→ **Task prompt**
The span to repeat in the listing below runs from the line containing "The height and width of the screenshot is (630, 1200)." to the line containing "Task: Open the article's main photo", inclusive. Repeat it exactly, and only it.

→ **Source material**

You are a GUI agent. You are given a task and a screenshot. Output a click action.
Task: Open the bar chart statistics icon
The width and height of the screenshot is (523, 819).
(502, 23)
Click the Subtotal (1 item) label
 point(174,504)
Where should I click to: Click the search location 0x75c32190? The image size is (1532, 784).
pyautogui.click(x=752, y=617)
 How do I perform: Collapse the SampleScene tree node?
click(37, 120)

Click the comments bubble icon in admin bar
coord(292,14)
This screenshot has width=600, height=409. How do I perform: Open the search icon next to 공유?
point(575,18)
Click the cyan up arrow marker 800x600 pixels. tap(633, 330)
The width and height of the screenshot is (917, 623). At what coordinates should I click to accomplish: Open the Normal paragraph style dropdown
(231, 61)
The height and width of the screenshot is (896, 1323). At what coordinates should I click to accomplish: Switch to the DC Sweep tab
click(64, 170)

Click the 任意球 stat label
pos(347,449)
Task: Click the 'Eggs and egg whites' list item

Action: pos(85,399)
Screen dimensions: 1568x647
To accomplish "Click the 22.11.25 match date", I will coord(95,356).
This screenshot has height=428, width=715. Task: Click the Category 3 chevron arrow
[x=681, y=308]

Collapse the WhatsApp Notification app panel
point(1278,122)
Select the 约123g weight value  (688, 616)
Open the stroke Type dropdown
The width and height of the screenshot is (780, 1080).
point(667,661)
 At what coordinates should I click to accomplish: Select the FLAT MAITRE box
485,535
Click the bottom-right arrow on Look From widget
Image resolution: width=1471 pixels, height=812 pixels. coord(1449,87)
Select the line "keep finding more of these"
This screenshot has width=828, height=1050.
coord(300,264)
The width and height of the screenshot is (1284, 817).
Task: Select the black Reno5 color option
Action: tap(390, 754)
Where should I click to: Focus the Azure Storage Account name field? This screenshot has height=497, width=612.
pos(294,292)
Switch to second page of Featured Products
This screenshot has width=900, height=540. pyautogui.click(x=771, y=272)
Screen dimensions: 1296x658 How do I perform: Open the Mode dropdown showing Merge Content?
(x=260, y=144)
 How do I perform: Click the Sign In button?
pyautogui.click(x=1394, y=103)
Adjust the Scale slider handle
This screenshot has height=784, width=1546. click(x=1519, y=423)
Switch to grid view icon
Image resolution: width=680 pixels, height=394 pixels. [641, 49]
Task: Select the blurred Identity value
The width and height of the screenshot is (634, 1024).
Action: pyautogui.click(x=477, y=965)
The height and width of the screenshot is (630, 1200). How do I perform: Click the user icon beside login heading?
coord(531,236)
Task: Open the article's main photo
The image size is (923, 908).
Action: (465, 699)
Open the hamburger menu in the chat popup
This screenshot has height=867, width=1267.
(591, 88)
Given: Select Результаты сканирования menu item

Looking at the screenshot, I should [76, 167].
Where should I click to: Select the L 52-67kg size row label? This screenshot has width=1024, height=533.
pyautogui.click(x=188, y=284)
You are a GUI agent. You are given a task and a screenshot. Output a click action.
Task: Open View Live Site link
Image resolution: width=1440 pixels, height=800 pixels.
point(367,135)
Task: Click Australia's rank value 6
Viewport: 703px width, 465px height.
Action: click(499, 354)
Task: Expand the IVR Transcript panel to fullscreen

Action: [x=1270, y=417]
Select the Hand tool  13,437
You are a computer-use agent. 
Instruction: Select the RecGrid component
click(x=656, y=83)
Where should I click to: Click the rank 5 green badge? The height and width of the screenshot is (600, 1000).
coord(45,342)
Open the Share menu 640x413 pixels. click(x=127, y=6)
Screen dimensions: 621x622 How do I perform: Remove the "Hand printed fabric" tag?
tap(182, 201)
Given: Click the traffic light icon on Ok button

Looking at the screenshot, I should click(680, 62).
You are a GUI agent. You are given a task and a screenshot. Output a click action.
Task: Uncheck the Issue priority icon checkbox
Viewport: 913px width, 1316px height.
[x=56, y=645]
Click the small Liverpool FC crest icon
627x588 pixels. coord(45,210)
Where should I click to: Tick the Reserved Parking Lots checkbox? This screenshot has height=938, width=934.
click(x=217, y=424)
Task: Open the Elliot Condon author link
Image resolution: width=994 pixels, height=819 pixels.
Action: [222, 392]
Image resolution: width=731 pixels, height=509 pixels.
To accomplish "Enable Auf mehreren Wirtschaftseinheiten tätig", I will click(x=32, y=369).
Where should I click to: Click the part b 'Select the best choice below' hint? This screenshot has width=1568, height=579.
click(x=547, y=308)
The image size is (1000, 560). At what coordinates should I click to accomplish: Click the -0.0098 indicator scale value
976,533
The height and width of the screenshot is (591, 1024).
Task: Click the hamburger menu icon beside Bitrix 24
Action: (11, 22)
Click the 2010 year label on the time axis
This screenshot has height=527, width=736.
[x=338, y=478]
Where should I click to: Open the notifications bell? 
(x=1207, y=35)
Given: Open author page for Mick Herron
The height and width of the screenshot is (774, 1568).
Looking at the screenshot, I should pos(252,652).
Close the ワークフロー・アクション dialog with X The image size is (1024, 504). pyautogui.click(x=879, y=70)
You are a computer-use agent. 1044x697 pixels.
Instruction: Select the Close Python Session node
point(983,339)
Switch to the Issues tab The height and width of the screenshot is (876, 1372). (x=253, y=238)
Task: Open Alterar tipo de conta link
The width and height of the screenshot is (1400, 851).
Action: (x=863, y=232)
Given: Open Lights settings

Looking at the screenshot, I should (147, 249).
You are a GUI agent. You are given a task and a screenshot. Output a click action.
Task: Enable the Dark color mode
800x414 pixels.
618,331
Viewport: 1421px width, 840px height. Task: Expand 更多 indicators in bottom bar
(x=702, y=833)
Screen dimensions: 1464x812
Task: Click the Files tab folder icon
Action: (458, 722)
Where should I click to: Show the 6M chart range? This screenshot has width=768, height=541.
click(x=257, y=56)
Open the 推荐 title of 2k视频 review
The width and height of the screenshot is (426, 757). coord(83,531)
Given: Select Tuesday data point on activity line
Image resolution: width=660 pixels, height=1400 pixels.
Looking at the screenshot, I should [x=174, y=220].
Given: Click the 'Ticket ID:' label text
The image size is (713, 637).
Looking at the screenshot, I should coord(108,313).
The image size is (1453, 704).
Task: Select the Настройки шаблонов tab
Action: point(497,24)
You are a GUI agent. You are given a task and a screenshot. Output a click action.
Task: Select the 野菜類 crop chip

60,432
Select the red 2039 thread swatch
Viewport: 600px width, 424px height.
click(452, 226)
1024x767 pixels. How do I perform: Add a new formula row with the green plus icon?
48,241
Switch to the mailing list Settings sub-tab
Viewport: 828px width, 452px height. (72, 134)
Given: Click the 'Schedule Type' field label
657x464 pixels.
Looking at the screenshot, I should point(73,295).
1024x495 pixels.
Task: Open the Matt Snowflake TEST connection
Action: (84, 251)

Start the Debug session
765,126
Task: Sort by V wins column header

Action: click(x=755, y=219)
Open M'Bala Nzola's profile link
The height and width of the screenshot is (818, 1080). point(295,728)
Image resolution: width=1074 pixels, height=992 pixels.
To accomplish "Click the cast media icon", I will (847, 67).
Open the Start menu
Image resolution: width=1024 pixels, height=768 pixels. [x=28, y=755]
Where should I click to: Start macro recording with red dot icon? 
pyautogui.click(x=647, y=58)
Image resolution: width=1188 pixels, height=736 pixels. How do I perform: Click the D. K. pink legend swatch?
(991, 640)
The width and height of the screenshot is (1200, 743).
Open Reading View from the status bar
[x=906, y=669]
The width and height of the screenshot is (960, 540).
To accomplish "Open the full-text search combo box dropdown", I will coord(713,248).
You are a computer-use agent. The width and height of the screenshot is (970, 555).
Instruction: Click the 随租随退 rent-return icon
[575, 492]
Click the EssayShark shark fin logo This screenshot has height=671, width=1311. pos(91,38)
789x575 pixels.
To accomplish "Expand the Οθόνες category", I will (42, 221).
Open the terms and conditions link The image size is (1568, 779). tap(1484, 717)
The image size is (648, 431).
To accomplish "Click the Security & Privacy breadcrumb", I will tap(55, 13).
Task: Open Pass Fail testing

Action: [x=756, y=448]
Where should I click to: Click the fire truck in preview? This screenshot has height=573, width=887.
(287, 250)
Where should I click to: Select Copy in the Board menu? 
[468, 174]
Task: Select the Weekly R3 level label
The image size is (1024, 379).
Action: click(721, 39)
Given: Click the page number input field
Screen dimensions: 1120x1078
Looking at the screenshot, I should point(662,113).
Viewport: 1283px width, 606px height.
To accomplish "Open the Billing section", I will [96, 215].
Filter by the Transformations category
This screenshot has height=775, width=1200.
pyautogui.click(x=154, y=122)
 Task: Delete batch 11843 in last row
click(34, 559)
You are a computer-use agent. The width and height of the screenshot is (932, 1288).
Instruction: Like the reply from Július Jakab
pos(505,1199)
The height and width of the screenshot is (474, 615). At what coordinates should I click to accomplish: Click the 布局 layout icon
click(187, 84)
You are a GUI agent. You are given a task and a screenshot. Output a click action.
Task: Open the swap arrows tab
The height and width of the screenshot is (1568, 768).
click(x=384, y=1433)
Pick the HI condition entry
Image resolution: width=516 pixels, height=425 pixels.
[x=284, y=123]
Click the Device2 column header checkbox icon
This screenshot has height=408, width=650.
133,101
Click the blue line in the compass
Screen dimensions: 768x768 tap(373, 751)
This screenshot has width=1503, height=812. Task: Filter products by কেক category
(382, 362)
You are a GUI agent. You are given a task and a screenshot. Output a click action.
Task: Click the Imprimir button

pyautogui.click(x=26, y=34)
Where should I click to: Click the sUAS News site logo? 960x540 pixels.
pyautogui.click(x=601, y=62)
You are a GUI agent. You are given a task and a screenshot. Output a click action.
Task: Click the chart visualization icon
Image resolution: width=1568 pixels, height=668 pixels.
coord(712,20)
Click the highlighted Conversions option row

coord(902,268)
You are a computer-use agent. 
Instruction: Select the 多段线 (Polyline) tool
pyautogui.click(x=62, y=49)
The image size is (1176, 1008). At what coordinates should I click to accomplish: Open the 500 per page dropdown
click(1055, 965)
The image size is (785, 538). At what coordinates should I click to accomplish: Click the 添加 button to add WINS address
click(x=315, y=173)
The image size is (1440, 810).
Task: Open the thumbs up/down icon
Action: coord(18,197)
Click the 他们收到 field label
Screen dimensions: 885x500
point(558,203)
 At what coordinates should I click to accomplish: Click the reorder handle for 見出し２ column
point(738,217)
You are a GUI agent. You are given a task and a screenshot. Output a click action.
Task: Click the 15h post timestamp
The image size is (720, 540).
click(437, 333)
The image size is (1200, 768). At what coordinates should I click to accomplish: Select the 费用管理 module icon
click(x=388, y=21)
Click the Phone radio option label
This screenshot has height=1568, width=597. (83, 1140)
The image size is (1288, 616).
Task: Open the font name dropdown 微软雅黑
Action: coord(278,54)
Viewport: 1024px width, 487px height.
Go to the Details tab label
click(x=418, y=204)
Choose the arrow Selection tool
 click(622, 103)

→ **Answer to this problem**
The height and width of the screenshot is (630, 1200). How do I perform: Click the user icon beside login heading?
coord(531,236)
Task: Open the article's main photo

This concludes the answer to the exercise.